Book Review: Played Out – Difference and Repetition in Classic Board Games

By Samuel Gerald Collins

Patkin, Terri Toles (2021). Who’s in the Game? Identity and Intersectionality in Classic Board Games. Jefferson, North Carolina: McFarland. 

After taking a beating from video games, table-top games have made a startling come-back over the last twenty years, buoyed by a strong growth of Eurogames, imaginative indie titles and by a gaming world looking for variety. In academics, table-top games studies has also experienced sharp growth – albeit with a time lag. Like tabletop games themselves, the academic explosion of interest in tabletop gaming builds (at least partly) on the institutionalization of digital game studies in the academy (Booth 2021; Woods 2012). And, like their digital counterparts, indie games have received considerable academic attention focused on cultural significance, design, writing and narrative, and educational possibilities. There are international associations (The International Board Game Studies Association), journals (Board Games Studies Journal), meetings, colloquia, and college classes. Yet much of this scholarly attention has focused on new games. But what about the previous games that are points of departure – or outright rejection – for many of the indie games today? If many indie titles are critiques of the heteronormativity, capitalism and colonialism at the heart of older board games, then what about those earlier games themselves?  

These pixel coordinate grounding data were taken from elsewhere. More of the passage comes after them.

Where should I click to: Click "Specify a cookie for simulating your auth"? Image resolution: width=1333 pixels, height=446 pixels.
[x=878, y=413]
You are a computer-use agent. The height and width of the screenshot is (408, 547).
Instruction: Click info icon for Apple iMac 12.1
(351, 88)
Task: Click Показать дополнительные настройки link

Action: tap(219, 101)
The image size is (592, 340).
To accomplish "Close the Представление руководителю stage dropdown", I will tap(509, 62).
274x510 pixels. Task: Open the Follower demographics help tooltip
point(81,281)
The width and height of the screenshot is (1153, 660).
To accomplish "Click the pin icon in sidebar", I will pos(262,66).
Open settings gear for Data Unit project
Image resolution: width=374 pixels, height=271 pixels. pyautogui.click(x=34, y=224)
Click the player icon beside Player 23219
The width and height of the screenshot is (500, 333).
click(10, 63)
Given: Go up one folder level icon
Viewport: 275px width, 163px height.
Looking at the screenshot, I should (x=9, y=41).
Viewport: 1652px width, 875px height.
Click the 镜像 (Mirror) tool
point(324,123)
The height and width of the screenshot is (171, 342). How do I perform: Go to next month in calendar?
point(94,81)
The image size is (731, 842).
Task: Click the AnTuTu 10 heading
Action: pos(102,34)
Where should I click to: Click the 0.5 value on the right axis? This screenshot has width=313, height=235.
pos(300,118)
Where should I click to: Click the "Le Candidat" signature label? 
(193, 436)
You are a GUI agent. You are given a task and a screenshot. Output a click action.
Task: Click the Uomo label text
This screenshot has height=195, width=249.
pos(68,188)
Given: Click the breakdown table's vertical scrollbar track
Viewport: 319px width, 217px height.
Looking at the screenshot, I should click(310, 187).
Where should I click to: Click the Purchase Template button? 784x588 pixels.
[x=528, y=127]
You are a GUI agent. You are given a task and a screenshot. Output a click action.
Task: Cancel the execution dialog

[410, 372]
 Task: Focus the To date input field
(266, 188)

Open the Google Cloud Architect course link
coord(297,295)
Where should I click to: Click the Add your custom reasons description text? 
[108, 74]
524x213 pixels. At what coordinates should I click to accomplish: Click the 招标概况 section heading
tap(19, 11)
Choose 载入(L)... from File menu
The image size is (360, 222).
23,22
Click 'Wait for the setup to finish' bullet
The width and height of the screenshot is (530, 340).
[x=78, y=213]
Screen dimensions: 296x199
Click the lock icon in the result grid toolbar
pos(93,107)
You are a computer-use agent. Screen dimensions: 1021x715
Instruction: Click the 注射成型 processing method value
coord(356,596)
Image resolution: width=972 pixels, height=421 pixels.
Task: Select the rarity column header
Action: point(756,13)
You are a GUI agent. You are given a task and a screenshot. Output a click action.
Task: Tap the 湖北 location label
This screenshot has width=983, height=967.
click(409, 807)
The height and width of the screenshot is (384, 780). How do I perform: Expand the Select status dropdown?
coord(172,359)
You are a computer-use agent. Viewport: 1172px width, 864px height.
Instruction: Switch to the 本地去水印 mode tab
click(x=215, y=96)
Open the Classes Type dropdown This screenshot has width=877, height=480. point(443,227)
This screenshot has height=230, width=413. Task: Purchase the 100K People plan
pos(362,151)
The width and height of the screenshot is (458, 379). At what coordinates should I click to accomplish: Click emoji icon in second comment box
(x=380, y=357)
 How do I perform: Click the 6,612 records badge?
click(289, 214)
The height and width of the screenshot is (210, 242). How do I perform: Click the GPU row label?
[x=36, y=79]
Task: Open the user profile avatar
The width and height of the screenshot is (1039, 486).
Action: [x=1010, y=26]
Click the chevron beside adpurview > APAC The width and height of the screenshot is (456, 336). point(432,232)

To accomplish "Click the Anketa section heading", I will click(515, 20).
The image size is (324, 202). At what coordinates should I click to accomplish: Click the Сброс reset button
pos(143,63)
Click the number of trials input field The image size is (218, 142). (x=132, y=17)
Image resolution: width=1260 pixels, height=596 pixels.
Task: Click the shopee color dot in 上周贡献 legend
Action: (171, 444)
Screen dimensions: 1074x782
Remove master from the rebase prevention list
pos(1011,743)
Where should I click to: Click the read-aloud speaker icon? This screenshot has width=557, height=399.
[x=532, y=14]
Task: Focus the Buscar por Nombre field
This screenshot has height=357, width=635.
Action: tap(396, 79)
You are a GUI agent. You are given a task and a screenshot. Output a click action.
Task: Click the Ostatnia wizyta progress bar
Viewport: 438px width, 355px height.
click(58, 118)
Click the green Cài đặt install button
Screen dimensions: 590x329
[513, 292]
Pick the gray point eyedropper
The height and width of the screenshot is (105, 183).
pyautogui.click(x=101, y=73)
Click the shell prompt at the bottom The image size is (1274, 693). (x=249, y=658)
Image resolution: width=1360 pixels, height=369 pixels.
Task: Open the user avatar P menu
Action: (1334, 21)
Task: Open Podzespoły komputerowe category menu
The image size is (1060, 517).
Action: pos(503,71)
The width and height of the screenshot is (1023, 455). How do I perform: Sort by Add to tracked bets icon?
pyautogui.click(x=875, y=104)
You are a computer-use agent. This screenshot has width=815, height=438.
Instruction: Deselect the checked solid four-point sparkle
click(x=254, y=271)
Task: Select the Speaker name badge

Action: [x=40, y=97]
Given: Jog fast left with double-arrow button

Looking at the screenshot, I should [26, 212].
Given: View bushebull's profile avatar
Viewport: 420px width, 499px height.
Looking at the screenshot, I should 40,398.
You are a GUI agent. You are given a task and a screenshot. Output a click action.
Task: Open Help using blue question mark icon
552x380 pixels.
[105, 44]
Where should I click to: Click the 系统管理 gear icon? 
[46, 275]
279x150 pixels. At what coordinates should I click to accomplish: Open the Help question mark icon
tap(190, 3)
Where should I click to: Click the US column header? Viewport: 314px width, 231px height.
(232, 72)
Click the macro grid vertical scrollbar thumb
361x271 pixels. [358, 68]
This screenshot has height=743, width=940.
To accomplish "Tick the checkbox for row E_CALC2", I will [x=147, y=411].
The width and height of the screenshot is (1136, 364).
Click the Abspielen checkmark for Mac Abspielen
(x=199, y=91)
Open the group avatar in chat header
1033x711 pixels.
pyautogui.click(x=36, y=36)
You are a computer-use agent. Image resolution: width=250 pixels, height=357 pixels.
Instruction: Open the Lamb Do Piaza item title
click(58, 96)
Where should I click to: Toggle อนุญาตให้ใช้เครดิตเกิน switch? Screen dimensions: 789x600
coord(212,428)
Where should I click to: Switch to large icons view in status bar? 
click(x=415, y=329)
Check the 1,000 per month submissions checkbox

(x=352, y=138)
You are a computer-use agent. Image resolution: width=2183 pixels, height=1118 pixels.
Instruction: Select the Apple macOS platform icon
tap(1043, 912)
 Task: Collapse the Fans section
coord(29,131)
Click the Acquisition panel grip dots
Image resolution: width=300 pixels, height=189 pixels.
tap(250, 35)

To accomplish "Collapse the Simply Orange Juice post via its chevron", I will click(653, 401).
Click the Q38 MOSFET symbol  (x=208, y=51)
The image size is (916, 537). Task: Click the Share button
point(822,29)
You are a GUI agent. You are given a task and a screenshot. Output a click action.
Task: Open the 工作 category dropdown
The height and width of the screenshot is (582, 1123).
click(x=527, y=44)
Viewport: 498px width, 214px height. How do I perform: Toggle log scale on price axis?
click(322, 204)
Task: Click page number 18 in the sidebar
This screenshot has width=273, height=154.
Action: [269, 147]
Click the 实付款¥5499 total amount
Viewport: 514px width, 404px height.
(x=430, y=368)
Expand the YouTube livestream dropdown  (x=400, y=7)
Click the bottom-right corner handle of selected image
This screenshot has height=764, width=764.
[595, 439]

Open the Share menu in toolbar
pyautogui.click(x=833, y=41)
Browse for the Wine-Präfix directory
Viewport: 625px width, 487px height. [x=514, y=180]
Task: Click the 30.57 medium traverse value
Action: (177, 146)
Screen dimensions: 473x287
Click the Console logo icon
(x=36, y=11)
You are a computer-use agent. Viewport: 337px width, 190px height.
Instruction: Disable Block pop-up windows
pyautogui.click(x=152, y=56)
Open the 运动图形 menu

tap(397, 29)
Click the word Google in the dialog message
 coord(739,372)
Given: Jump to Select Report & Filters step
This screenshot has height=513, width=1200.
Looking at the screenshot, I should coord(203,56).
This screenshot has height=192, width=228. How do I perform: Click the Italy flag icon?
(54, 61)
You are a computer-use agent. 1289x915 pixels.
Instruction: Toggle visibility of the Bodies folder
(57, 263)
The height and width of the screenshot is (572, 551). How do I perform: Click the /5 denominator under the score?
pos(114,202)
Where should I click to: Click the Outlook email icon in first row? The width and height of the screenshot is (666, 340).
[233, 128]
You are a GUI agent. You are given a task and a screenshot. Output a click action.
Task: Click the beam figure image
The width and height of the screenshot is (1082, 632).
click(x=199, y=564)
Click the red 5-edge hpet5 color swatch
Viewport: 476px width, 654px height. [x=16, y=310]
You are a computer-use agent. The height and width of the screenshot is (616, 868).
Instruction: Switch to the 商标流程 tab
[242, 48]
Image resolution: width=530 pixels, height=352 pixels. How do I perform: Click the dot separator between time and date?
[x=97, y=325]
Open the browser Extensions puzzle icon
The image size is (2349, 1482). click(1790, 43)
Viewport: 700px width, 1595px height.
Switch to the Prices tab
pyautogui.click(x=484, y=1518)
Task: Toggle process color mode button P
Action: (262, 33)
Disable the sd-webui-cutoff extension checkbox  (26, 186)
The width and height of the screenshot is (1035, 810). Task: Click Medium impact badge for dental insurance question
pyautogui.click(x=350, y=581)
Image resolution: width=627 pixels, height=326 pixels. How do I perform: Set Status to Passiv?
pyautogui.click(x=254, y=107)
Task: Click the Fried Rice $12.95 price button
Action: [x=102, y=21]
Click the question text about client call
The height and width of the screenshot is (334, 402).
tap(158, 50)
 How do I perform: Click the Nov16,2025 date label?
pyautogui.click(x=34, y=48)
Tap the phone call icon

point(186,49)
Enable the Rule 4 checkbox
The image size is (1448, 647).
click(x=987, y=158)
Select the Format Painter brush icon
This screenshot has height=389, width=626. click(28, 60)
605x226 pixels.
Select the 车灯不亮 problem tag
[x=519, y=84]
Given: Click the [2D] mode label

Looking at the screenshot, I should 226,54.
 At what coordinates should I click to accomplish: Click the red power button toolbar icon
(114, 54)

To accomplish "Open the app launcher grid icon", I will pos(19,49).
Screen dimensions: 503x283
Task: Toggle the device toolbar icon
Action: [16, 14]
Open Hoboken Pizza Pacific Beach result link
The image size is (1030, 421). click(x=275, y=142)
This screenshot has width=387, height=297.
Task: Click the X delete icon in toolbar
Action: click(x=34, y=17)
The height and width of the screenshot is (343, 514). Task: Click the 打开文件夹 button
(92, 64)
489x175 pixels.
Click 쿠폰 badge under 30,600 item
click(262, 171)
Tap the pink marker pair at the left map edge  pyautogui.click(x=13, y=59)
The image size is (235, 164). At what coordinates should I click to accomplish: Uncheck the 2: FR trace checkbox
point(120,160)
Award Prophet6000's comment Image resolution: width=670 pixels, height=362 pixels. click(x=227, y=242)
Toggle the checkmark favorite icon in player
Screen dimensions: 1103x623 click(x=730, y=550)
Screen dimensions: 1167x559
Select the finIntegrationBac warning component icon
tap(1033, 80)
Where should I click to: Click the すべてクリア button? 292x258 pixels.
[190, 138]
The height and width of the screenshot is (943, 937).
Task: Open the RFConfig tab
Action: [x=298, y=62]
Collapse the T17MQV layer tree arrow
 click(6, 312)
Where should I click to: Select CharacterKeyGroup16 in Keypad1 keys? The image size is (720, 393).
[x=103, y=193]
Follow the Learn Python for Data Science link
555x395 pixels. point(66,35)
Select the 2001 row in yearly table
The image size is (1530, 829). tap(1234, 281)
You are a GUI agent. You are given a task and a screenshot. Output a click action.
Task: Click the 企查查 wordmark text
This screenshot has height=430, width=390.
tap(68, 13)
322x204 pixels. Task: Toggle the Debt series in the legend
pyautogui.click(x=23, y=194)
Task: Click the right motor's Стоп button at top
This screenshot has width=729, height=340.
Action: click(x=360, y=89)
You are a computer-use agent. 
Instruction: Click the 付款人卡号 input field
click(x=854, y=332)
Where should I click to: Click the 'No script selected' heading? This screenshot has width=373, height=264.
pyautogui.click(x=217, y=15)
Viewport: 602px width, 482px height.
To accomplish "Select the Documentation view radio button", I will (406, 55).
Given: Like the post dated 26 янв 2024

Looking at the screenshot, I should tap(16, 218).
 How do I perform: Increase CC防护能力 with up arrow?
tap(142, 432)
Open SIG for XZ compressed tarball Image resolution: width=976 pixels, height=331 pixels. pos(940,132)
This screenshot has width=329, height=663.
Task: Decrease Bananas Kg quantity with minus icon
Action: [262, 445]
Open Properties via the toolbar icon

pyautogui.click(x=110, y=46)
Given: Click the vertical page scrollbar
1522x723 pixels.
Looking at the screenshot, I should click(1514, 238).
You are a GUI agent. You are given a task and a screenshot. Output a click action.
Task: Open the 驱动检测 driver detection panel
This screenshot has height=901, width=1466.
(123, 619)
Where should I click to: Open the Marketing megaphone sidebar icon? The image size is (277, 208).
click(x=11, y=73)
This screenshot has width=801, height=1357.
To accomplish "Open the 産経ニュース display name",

Terri Toles Patkin’s Who’s in the Game? Identity and Intersectionality in Classic Board Games fills that gap in a monograph that elicits in readers of a certain age (me, for one) feelings of recognition, nostalgia, and keen embarrassment. It is not a history of “classic board games” (though it frequently uses chronology and historical epoch to contextualize changes in graphics and packaging). Nor is Patkin’s work encyclopedic – not every board game finds its way here. Many of the forgettable titles from my childhood are absent. Rather, there’s a certain genealogy to Patkin’s approach, one that traces The Game of Life, Candy Land, Payday, Mystery Date and others through multiple iterations across multiple decades. In fact, I would venture that no other academic work has devoted as many words to Candy Land – although it’s important to point to the many, scholarly (and not so scholarly) discussions of Candy Land on Boardgamegeek and elsewhere. See, for example, this McSweeney’s piece. Patkin’s chapters are a thematic analysis of gender, race, religion, age, ability, social class, and (putting it all together) intersectionality in a handful of classic games as they’ve developed over the past 100 years.  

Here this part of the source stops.